[Entries on finding words and elements]
+ + + +
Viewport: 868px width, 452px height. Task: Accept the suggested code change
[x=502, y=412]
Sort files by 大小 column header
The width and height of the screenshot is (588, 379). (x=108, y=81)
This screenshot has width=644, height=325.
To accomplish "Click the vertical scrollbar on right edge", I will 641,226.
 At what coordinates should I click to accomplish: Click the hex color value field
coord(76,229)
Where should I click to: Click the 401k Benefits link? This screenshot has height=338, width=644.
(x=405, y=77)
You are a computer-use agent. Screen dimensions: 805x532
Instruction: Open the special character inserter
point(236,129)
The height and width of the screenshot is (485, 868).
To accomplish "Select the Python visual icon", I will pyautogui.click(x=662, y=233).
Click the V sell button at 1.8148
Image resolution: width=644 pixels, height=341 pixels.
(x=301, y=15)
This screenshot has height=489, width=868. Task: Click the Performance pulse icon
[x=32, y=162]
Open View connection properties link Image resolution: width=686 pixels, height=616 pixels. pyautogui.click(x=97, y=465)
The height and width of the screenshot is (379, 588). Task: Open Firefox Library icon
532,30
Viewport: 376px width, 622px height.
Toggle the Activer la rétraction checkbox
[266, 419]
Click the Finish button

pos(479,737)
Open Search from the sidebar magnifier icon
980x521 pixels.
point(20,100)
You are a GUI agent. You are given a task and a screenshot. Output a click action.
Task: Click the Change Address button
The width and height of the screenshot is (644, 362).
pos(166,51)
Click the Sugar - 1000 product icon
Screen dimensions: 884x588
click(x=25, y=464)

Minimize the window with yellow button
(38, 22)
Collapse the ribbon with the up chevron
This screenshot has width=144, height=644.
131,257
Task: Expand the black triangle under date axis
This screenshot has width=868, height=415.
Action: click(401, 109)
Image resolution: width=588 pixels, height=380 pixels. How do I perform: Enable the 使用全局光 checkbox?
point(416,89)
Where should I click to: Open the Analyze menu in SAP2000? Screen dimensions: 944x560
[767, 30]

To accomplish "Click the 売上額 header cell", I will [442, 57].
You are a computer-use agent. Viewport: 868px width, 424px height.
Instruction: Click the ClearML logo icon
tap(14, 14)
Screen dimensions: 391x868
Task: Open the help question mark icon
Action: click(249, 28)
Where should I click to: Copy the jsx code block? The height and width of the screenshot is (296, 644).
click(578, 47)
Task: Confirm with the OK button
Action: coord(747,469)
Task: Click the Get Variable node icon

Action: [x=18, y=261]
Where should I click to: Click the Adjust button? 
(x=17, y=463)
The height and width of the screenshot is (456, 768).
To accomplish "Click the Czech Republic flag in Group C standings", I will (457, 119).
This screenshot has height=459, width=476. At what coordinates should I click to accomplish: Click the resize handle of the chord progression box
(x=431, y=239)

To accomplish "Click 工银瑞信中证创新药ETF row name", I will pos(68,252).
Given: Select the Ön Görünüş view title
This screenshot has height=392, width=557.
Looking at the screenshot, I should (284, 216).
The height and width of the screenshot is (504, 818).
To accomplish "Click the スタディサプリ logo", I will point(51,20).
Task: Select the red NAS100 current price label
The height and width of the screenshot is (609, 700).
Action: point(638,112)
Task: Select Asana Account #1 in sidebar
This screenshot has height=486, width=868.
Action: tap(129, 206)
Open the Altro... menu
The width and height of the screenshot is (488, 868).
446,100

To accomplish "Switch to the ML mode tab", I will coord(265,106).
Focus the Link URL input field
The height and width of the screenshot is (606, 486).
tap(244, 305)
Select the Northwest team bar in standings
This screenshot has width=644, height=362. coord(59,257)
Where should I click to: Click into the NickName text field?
+ + + +
→ What the task asks: Reproduce the lines above unchanged, from the first one down to and including the line that contains "point(20,100)".

→ Task solution:
Viewport: 868px width, 452px height. Task: Accept the suggested code change
[x=502, y=412]
Sort files by 大小 column header
The width and height of the screenshot is (588, 379). (x=108, y=81)
This screenshot has width=644, height=325.
To accomplish "Click the vertical scrollbar on right edge", I will 641,226.
 At what coordinates should I click to accomplish: Click the hex color value field
coord(76,229)
Where should I click to: Click the 401k Benefits link? This screenshot has height=338, width=644.
(x=405, y=77)
You are a computer-use agent. Screen dimensions: 805x532
Instruction: Open the special character inserter
point(236,129)
The height and width of the screenshot is (485, 868).
To accomplish "Select the Python visual icon", I will pyautogui.click(x=662, y=233).
Click the V sell button at 1.8148
Image resolution: width=644 pixels, height=341 pixels.
(x=301, y=15)
This screenshot has height=489, width=868. Task: Click the Performance pulse icon
[x=32, y=162]
Open View connection properties link Image resolution: width=686 pixels, height=616 pixels. pyautogui.click(x=97, y=465)
The height and width of the screenshot is (379, 588). Task: Open Firefox Library icon
532,30
Viewport: 376px width, 622px height.
Toggle the Activer la rétraction checkbox
[266, 419]
Click the Finish button

pos(479,737)
Open Search from the sidebar magnifier icon
980x521 pixels.
point(20,100)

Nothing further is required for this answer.